Return each line of the records that contains the word "plus".
-- START MATERIAL PROVIDED --
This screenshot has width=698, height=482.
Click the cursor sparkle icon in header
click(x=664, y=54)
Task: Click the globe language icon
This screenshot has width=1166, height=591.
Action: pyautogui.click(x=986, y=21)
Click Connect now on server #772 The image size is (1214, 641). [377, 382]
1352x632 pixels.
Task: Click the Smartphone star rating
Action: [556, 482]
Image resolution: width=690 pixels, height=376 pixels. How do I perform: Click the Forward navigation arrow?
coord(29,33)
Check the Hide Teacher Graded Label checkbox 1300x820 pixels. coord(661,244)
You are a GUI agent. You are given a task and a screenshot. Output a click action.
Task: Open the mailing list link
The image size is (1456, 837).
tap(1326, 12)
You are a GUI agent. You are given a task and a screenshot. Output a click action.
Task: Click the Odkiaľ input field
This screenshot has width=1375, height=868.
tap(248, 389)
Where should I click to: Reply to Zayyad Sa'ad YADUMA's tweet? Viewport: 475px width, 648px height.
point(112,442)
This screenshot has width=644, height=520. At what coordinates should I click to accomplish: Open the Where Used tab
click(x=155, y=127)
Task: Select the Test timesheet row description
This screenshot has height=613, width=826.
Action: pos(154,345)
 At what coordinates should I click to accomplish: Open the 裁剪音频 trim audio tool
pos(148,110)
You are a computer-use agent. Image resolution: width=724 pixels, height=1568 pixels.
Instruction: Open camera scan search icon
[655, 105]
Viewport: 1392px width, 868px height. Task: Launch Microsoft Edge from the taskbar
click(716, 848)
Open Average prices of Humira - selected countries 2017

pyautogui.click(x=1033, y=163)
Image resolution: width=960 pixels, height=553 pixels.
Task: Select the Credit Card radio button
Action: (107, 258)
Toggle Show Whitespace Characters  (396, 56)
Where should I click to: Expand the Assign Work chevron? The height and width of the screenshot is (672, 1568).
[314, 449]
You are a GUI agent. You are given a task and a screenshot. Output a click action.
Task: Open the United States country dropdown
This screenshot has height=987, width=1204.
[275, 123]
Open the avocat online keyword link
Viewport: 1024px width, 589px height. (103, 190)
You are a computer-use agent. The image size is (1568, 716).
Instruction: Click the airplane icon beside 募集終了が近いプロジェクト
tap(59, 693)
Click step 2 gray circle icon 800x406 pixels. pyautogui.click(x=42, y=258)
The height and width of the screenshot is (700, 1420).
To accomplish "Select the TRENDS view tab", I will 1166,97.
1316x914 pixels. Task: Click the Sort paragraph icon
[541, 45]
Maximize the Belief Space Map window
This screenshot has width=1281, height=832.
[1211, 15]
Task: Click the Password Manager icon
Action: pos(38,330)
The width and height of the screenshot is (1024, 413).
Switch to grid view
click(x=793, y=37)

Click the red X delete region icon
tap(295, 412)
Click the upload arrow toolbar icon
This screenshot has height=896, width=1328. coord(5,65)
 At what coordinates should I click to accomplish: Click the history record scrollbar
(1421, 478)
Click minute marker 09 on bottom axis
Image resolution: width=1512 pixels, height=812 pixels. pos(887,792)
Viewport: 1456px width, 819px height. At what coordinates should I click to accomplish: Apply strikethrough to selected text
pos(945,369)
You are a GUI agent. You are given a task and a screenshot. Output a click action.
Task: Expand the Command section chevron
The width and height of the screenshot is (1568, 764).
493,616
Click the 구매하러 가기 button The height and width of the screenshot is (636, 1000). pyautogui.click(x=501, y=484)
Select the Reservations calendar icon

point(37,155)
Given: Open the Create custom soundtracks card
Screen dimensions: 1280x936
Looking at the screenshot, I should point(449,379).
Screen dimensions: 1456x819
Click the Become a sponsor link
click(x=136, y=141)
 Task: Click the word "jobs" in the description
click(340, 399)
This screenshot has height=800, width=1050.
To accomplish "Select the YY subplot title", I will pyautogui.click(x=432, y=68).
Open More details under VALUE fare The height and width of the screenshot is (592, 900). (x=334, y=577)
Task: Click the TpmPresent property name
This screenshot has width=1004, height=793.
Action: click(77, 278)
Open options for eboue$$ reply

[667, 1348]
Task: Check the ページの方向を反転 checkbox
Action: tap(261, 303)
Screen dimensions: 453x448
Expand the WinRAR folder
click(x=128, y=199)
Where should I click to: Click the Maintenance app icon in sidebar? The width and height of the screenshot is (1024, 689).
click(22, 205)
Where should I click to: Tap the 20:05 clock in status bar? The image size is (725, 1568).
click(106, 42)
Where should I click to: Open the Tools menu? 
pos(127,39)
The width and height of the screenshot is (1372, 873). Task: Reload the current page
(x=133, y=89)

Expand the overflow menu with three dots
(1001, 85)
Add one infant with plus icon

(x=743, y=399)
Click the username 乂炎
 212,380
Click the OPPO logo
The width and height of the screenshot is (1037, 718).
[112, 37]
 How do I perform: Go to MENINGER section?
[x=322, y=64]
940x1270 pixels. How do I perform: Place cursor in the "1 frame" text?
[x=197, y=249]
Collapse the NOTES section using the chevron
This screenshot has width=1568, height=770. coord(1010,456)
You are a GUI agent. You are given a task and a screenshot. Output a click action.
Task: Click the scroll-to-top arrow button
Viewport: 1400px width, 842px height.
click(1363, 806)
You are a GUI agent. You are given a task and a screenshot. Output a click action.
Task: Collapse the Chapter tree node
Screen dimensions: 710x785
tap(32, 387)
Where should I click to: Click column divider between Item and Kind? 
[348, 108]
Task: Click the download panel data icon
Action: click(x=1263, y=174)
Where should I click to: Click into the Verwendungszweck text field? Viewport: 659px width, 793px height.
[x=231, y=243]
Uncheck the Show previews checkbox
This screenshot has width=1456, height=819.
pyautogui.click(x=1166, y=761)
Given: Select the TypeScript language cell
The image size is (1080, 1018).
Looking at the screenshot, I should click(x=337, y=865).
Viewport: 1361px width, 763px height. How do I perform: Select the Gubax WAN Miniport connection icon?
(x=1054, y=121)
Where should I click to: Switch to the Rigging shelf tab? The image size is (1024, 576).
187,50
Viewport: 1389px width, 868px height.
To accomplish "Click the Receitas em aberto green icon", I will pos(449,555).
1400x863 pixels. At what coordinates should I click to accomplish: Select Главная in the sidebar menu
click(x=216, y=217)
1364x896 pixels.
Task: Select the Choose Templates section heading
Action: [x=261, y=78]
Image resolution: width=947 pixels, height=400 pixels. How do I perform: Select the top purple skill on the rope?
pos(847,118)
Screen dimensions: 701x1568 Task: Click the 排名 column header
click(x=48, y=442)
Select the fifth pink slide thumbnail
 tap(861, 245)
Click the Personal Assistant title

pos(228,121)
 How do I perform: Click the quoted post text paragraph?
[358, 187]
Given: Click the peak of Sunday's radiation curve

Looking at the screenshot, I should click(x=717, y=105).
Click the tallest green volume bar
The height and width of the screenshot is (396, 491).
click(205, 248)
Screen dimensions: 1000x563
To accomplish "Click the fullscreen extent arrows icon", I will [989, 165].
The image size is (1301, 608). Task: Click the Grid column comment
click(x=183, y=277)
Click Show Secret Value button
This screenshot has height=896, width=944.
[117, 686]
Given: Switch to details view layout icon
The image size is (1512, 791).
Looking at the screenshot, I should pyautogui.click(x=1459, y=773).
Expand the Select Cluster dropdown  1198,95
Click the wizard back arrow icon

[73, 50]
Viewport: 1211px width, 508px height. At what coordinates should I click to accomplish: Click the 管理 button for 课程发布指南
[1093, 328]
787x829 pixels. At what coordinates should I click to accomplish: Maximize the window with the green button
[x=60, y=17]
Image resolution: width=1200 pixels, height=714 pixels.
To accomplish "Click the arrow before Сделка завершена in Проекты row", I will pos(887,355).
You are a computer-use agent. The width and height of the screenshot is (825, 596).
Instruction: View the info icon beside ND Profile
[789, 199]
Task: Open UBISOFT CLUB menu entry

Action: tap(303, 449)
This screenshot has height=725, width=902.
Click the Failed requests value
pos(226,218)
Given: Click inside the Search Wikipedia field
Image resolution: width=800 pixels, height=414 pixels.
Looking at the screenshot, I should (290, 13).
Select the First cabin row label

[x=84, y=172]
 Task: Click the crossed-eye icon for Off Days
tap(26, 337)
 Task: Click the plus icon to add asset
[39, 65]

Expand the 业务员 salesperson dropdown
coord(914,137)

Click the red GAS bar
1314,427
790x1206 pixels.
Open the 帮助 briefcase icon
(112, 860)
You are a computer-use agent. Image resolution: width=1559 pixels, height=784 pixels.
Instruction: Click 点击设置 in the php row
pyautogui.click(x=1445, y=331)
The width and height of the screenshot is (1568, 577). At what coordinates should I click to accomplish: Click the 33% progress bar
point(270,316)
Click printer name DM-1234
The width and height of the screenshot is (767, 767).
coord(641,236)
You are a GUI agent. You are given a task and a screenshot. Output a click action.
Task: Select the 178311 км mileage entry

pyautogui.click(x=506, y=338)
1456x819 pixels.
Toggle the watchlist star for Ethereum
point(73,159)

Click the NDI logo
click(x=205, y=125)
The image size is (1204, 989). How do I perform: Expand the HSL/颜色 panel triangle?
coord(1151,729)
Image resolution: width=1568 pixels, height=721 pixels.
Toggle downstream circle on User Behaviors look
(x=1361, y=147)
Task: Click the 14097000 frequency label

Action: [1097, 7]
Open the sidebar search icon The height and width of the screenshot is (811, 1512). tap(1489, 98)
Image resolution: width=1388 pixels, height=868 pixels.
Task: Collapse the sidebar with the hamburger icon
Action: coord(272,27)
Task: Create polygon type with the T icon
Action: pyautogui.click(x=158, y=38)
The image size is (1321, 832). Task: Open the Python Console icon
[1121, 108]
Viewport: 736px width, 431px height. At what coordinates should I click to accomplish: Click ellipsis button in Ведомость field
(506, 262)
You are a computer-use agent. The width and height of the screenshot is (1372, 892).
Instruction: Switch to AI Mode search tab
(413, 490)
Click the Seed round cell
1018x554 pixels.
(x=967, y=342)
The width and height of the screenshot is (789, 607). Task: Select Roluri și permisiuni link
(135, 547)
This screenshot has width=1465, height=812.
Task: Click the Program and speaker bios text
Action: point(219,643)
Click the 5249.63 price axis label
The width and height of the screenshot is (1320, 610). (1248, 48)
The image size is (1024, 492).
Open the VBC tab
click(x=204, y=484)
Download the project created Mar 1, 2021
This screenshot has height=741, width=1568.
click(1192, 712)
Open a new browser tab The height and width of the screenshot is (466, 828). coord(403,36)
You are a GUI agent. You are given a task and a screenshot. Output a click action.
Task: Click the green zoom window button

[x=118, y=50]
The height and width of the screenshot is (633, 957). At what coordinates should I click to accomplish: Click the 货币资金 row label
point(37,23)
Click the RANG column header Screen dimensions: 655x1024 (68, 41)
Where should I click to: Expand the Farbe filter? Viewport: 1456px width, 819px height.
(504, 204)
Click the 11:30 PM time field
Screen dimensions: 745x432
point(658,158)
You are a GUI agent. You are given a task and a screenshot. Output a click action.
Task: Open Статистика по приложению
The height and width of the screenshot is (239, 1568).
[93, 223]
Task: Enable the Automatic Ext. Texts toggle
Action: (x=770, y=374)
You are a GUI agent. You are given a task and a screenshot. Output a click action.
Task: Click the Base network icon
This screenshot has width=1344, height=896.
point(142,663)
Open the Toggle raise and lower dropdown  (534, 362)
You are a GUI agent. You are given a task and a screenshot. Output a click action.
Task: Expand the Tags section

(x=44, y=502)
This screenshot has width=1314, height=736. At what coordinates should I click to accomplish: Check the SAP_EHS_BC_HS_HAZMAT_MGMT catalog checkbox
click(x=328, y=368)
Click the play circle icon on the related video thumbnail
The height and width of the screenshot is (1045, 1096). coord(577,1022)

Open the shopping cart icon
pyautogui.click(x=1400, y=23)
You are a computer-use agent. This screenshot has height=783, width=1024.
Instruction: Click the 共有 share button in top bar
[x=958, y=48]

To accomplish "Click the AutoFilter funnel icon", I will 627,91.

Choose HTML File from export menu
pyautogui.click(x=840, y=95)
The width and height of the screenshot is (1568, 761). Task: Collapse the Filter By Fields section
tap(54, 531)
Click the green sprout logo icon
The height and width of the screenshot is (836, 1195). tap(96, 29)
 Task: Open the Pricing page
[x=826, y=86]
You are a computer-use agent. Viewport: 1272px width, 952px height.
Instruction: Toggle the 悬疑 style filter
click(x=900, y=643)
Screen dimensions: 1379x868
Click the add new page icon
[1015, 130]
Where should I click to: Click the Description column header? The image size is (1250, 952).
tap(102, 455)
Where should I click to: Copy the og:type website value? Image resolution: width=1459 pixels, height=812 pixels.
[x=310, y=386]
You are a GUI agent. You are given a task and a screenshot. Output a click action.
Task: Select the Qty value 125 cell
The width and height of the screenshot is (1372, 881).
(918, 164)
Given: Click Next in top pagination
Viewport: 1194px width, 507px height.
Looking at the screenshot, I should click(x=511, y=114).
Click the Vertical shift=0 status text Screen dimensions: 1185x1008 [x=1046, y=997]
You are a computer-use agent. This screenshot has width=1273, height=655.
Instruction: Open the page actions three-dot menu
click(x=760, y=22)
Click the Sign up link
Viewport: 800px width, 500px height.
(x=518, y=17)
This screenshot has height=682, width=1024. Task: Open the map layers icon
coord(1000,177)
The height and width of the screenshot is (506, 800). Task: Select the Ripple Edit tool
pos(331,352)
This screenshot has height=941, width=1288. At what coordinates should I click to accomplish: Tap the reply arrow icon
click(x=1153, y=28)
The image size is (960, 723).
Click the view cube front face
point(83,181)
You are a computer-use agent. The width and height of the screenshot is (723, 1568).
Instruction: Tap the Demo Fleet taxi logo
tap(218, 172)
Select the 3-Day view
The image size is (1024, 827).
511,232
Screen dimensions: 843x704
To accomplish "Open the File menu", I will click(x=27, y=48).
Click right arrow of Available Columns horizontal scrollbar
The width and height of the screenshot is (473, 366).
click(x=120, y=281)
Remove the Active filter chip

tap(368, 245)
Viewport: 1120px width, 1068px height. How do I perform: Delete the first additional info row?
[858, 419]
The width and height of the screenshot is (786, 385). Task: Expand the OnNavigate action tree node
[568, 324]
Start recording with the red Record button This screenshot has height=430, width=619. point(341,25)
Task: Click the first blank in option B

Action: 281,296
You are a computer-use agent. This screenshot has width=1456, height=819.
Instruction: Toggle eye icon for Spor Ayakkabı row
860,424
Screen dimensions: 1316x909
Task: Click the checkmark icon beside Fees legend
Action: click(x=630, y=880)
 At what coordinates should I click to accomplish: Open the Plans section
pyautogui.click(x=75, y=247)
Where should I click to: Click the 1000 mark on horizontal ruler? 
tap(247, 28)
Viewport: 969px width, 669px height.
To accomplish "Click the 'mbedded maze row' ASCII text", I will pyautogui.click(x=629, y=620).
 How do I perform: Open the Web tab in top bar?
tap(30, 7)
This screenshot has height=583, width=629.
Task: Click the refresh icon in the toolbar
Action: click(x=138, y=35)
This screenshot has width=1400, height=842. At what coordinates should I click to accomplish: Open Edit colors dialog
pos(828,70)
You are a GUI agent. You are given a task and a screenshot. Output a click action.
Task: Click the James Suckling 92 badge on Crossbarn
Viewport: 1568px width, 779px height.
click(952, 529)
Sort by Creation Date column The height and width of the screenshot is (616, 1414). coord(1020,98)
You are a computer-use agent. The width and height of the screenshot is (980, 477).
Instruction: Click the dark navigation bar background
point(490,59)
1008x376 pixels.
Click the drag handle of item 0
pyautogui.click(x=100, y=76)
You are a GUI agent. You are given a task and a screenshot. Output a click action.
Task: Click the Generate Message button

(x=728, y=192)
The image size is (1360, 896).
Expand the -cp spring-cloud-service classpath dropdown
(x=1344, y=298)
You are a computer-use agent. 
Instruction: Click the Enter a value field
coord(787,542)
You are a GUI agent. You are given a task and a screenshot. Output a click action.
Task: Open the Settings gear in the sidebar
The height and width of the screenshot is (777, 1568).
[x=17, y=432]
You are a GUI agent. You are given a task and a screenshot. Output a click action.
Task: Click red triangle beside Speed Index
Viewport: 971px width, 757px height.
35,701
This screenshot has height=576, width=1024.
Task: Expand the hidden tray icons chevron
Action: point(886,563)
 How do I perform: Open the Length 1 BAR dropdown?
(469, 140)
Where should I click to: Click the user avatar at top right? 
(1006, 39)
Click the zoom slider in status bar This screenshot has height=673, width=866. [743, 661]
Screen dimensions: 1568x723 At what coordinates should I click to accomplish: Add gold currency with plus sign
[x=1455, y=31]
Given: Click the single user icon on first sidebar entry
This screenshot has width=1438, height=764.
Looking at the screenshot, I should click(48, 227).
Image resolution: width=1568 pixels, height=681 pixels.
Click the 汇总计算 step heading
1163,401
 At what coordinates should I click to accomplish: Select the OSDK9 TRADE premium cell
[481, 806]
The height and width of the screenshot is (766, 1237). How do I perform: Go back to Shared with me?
-- END MATERIAL PROVIDED --
EXERCISE ANSWER
Add one infant with plus icon
 Task: Click the plus icon to add asset
Screen dimensions: 1568x723 At what coordinates should I click to accomplish: Add gold currency with plus sign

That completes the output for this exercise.